■ Data supplied
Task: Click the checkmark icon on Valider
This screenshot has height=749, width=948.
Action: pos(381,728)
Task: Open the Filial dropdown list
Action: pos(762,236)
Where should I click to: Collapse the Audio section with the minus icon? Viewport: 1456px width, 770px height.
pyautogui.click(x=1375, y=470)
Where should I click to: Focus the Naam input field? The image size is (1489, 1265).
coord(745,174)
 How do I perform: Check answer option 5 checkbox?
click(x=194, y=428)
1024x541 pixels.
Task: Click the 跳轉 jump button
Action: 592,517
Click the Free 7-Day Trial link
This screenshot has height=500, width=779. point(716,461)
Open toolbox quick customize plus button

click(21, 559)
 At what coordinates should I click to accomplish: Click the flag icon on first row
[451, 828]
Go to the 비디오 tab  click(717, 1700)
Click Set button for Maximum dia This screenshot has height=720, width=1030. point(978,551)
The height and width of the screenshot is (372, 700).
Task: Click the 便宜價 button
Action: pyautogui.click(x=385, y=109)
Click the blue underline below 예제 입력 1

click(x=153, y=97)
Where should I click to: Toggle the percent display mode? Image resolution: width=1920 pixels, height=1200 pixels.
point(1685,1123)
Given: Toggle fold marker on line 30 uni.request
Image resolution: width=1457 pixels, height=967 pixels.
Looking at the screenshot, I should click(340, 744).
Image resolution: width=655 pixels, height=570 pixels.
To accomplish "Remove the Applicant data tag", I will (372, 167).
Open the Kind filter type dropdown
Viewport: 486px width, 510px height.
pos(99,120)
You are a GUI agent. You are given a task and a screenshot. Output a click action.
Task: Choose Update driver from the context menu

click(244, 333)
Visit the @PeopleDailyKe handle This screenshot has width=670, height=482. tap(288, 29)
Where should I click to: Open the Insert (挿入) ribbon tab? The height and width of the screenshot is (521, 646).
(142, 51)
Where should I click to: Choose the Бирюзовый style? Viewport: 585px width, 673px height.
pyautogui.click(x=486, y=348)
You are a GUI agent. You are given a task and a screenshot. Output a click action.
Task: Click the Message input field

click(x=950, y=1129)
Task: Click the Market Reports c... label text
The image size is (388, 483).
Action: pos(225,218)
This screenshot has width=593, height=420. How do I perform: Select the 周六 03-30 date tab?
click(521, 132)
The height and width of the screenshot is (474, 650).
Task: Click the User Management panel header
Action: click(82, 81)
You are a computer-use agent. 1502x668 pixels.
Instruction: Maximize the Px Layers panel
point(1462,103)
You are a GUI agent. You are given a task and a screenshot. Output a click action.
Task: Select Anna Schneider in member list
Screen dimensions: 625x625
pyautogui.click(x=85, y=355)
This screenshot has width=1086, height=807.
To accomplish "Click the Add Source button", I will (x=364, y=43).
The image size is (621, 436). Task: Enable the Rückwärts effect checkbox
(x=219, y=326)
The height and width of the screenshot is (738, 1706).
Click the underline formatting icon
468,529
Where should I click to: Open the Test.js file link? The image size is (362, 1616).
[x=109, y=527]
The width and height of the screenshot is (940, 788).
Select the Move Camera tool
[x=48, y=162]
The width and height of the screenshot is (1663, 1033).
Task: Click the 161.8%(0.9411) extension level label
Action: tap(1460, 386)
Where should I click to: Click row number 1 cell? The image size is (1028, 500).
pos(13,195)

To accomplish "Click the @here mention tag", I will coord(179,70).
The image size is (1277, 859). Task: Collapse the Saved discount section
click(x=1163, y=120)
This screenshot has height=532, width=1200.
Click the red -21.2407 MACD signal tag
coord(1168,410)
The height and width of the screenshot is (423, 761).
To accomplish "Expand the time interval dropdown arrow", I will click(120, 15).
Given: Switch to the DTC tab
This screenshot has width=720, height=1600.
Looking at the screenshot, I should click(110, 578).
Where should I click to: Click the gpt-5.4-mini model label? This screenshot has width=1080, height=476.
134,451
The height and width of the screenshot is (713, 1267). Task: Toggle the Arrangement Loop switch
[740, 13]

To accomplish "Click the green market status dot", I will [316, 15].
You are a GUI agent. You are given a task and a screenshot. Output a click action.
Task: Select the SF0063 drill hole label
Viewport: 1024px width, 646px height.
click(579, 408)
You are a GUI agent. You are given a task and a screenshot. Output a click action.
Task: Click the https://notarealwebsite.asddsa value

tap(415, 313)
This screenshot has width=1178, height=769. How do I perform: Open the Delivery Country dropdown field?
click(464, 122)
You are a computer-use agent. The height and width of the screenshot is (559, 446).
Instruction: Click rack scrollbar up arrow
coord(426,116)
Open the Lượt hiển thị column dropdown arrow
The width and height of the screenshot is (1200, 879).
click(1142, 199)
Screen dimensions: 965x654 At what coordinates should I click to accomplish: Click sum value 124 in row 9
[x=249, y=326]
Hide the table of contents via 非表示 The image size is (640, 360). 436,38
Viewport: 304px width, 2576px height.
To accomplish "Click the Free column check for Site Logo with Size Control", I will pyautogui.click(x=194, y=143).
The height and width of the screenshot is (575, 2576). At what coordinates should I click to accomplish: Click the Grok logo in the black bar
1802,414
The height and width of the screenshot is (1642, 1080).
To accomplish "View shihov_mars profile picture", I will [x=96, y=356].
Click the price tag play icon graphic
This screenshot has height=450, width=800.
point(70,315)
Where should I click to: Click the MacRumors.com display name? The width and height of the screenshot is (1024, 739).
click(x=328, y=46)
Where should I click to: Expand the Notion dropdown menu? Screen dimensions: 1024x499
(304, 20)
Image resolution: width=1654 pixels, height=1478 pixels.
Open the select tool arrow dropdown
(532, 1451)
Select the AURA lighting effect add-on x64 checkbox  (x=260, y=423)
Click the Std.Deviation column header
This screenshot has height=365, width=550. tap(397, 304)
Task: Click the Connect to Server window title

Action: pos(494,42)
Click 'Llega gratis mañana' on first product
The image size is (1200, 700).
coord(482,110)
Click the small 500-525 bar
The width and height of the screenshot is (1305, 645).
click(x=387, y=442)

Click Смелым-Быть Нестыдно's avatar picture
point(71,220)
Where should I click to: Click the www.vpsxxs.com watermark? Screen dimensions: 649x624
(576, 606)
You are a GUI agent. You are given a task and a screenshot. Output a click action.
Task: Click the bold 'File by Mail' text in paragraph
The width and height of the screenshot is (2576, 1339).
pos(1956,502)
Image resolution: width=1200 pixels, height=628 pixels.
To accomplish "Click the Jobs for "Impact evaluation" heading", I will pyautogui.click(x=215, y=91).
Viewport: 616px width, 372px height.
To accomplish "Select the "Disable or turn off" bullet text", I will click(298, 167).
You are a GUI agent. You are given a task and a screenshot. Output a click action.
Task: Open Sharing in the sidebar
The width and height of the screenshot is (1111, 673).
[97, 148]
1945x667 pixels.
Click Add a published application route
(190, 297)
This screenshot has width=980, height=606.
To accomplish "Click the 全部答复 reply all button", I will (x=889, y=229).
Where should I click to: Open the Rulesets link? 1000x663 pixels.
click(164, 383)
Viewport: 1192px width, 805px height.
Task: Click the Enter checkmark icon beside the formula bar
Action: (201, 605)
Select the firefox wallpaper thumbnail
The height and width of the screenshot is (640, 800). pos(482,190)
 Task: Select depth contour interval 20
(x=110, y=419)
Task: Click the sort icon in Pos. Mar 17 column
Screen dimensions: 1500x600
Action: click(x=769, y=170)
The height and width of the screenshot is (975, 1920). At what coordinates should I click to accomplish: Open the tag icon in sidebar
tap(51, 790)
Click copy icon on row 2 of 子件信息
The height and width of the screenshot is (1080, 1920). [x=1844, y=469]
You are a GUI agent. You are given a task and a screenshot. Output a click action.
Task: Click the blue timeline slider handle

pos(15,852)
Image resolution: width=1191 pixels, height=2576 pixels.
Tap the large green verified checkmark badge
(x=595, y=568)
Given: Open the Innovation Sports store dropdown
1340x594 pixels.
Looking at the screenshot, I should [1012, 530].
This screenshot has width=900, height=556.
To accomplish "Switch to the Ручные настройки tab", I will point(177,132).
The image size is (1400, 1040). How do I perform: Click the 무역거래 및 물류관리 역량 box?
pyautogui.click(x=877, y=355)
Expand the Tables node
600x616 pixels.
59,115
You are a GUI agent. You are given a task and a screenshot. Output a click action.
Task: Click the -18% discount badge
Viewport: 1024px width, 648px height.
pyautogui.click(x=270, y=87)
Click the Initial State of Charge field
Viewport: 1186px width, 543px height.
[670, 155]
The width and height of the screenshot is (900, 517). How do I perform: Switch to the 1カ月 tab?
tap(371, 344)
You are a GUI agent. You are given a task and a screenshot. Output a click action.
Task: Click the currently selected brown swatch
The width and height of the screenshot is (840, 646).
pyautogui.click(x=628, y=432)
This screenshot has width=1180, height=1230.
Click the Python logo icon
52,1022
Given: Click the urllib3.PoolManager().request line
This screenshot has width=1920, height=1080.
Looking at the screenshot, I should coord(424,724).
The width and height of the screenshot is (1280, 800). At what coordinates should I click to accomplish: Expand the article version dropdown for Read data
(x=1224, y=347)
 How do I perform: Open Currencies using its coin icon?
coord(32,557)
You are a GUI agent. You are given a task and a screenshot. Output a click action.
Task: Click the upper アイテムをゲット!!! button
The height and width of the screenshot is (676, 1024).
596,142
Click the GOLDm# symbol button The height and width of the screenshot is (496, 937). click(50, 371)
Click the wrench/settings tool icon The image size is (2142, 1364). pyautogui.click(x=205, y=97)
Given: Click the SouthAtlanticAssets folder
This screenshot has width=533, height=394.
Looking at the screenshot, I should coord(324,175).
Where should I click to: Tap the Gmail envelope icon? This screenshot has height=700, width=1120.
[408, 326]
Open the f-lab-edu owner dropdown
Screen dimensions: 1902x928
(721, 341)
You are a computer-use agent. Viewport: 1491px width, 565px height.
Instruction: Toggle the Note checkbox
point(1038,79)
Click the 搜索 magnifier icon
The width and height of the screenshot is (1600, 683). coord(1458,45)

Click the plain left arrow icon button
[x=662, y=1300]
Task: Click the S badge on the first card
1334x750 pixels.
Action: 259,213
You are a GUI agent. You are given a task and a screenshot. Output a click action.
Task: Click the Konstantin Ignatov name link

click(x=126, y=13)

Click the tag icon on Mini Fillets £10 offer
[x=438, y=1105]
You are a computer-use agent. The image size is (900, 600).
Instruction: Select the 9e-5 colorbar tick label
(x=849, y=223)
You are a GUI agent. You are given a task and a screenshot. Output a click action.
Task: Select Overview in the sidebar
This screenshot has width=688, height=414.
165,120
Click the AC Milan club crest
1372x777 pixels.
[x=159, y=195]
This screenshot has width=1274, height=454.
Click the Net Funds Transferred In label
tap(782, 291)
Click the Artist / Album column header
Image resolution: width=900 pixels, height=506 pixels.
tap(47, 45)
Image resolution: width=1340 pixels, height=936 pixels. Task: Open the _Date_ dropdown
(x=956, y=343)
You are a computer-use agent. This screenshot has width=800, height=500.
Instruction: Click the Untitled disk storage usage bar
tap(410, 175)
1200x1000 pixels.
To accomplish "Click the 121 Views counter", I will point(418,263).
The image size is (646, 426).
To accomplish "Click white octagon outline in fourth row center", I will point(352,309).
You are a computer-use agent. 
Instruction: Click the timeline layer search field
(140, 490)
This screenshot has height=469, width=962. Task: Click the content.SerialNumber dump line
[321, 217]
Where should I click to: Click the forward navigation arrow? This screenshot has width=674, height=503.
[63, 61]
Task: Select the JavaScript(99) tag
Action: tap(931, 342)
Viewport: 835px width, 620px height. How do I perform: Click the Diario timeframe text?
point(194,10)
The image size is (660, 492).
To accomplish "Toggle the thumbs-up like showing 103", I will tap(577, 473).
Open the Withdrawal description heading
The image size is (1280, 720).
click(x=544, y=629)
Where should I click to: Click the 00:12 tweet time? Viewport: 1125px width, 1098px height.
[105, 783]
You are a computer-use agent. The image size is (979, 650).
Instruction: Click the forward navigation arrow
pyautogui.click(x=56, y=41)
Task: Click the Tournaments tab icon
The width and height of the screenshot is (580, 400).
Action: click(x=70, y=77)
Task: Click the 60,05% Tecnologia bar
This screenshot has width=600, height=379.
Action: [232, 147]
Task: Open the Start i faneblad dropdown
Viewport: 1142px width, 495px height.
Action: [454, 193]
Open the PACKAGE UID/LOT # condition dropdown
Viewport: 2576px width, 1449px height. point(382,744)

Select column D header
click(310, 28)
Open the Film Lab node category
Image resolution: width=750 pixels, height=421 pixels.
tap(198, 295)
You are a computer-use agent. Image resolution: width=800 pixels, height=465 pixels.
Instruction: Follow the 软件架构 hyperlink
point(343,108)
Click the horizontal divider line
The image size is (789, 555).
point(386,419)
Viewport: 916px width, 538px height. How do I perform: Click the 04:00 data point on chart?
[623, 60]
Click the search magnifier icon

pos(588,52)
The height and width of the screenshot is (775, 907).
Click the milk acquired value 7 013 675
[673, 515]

■ Work task
Copy every line from the material in which the word "request" can be found.

■ Output
Given: Toggle fold marker on line 30 uni.request
Given: Click the urllib3.PoolManager().request line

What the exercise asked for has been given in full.